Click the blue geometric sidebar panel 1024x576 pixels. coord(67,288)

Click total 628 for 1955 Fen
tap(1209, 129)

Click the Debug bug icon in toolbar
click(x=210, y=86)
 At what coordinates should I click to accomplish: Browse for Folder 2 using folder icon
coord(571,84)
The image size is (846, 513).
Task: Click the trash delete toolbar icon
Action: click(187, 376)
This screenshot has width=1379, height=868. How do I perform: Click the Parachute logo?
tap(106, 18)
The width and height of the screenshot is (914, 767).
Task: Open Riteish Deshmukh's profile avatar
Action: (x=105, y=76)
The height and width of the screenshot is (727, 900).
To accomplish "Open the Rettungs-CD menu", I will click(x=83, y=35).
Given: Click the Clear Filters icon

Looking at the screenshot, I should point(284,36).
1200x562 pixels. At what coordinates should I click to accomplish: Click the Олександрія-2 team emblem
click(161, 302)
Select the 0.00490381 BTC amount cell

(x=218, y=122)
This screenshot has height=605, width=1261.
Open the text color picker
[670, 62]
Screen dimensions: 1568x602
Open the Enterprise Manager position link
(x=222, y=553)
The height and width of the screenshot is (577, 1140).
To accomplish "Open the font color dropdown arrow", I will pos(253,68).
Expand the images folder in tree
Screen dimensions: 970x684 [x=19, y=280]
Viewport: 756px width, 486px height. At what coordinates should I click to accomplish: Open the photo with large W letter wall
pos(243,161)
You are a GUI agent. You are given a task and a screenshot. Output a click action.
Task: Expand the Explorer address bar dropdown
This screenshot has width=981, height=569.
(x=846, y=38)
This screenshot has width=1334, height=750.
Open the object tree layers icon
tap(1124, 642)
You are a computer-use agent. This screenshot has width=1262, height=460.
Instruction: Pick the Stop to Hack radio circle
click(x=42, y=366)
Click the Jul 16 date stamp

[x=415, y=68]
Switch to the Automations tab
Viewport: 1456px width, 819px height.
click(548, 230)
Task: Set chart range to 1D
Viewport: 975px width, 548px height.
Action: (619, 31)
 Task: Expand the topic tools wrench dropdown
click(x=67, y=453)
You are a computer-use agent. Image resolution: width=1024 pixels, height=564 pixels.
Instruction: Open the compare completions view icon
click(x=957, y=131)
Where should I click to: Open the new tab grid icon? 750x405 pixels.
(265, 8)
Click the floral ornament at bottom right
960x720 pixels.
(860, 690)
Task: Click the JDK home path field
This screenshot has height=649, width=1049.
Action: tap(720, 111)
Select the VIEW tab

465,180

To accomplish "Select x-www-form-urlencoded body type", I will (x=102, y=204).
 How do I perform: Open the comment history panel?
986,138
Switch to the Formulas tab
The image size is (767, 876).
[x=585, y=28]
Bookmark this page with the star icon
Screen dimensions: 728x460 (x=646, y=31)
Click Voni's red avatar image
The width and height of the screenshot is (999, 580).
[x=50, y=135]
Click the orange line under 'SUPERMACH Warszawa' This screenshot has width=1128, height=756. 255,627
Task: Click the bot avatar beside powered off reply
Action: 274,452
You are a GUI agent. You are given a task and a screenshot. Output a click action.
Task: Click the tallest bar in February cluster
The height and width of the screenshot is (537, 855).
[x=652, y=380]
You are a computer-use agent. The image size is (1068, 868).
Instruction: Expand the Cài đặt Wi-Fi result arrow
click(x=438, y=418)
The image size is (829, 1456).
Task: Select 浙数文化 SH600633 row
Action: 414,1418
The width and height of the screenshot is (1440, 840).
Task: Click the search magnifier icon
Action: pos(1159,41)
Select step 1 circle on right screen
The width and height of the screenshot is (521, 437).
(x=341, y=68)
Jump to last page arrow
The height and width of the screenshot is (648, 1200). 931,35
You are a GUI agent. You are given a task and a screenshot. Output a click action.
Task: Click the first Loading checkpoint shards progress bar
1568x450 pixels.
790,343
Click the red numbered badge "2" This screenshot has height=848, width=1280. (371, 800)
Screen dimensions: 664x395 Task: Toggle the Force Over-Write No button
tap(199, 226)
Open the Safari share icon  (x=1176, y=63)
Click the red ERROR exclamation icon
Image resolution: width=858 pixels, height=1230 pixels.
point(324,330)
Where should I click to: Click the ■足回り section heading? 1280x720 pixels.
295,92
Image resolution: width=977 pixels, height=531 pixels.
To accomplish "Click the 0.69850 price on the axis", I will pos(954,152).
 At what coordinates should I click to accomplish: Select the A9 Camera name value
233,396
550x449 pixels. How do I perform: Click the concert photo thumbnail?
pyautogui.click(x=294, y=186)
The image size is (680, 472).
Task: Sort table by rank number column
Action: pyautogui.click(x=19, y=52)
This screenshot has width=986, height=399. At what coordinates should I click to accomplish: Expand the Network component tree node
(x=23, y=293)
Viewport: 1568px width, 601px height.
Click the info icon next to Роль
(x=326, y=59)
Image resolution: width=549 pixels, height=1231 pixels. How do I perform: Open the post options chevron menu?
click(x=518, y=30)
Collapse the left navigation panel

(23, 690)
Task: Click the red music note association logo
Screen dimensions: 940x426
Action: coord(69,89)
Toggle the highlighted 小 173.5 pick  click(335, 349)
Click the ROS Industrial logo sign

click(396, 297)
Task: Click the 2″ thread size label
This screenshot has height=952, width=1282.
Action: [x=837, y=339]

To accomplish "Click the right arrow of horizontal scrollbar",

○ ○ ○

ACTION ITEM >> In the data above, tally the lines that contain the string "right" and give that figure alone.

RESULT OF THE TASK >> 3